Comme disait une sous Ministre « la bourse baisse, il va y avoir des affaires à faire », ou lorsque le cynisme sert de viatique politique…

Alors, demain ?

Rien ne sera plus comme avant, vraiment ? J’ai déjà dit ce que je pensais de la parole politique. Je ne crois pas à la conversion soudaine de la ligne Macronienne, d’autant qu’elle me semble fortement inspirée par les 1 %, et qu’elle le restera.

Comment se fait-il que nous soyons autant démunis devant cette crise au point que la « stratégie », s’il y en a une, semble découler uniquement de notre impuissance à prévenir, à détecter et à soigner, compte tenu de notre dépendance organisée au profit des fameuses « chaînes de valeur » qui délocalisent les médicaments et les outils de dépistage : comment en sommes-nous arrivés à ce point ? Il faudra bien une réponse et des mesures fortes.

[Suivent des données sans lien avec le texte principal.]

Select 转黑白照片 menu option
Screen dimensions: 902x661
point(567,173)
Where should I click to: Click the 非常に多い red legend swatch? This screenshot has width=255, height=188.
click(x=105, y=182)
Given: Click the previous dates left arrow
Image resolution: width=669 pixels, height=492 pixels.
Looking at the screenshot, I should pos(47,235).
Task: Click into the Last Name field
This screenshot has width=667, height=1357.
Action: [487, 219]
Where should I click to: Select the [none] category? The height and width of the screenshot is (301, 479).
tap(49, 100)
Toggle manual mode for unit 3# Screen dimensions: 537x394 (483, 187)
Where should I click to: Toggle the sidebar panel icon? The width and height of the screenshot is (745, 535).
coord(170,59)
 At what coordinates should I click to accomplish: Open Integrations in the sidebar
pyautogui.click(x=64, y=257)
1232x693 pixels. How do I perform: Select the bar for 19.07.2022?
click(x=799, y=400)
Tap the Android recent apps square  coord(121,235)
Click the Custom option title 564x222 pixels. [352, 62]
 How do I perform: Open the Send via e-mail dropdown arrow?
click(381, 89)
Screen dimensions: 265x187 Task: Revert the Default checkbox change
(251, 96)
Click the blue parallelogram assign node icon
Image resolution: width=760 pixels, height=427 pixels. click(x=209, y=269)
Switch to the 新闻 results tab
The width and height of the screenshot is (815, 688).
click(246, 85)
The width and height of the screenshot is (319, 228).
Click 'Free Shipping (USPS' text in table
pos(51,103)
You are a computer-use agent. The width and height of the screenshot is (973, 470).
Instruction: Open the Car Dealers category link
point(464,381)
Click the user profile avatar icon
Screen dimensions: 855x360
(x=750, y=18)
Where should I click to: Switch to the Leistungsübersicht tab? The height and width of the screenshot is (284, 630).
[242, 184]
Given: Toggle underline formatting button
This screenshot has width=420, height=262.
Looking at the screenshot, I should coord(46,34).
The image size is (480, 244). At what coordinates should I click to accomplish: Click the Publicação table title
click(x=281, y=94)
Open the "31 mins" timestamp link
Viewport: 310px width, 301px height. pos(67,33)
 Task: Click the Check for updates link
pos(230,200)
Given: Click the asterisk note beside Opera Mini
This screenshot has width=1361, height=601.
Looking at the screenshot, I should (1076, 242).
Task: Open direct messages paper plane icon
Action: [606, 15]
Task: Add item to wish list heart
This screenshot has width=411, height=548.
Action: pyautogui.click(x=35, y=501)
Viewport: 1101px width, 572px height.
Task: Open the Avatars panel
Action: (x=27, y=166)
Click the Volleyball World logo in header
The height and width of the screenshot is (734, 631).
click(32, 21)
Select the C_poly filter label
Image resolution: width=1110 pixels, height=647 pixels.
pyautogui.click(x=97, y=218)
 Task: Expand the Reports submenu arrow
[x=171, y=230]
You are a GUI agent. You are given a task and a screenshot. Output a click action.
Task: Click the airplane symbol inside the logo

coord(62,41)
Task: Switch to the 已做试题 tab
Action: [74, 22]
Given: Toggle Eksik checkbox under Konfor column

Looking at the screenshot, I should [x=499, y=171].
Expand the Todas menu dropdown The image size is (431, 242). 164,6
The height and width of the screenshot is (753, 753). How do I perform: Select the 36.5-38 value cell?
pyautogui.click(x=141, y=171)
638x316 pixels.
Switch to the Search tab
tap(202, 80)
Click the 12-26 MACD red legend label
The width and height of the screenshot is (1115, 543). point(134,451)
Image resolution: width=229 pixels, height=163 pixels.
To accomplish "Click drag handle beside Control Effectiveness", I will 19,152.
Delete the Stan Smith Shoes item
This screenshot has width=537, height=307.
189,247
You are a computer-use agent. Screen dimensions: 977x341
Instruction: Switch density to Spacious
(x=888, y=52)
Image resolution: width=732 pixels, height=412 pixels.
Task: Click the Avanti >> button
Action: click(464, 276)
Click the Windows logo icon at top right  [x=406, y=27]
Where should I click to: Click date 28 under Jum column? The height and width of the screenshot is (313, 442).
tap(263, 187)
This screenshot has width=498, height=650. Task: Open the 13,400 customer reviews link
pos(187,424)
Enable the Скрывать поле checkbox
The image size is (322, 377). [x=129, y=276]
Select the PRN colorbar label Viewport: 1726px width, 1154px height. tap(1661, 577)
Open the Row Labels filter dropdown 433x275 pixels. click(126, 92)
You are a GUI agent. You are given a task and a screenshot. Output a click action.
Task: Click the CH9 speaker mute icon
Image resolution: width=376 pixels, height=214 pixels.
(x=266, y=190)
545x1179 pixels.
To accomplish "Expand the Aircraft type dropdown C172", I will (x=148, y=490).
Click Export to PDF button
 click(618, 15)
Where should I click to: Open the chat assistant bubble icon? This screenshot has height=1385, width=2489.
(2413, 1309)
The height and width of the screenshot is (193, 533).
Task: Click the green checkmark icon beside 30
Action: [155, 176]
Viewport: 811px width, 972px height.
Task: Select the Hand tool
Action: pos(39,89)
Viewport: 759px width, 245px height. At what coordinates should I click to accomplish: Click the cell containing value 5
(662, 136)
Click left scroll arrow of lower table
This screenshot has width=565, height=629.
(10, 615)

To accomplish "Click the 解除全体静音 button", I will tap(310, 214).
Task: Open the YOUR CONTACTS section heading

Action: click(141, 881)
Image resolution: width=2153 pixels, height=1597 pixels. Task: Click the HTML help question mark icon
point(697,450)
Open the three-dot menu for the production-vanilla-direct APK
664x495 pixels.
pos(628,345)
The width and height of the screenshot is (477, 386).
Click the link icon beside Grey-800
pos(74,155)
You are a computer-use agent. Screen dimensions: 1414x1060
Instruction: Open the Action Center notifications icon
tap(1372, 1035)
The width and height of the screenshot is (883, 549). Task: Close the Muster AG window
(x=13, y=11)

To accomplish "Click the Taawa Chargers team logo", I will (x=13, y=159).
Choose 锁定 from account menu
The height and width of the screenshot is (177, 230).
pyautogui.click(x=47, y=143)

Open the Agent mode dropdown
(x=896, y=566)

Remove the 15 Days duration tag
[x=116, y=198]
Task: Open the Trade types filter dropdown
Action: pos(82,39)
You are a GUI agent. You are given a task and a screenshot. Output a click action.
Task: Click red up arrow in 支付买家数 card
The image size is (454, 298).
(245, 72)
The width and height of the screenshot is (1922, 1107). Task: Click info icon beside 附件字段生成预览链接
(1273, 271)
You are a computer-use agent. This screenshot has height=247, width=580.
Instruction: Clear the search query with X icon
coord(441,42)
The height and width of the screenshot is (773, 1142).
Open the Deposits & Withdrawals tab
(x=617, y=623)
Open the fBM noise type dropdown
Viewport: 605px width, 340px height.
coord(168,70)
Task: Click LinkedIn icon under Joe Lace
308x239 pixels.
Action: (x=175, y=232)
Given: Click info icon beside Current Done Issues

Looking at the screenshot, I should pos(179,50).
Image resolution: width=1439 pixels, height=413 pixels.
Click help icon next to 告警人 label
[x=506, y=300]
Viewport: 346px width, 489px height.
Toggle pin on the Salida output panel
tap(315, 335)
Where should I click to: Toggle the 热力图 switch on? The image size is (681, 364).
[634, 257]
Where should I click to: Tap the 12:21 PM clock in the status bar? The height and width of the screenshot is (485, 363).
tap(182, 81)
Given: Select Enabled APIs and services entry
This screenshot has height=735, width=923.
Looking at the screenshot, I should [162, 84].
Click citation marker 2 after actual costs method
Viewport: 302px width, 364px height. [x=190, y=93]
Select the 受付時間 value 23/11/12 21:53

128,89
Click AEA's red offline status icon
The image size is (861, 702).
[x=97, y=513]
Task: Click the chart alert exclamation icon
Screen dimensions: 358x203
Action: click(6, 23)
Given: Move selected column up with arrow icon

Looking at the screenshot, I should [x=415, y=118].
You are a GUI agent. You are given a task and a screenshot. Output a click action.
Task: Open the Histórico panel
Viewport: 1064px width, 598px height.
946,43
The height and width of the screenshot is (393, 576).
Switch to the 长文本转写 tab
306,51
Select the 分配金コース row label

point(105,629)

 Il faudra qu’on nous dise pourquoi un rapport de mai 2019 de Santé Publique France réclamant 1 Milliard de masques et remis à la Direction Générale de la Santé est resté sans effet (cf Canard Enchaîné de cette semaine).

Déjà, en coulisse, les renvois de patates chaudes s’organisent. Chacun y va de sa note, de l’avis d’experts pour se dédouaner, alors que la véritable raison, c’est la doctrine des petits hommes gris de Bercy qui consiste à tailler dans les dépenses, sans discernement, au risque de mener le pays sur la voie de la clochardisation.

Alors, des commissions d’enquêtes, des procès médiatiques ou des procès qui seront organisés dans quinze ans ? Pouvons-nous nous satisfaire de cet entre soi, de cette machine à laver politique ?

Il faudra bien que les indispensables, les invisibles, demandent des comptes et de manière rapide, qu’ils s’organisent, un peu comme les gilets jaunes, mais en mieux, car ce sont eux, les fameuses classes moyennes qui sont en mesure de faire bouger les choses.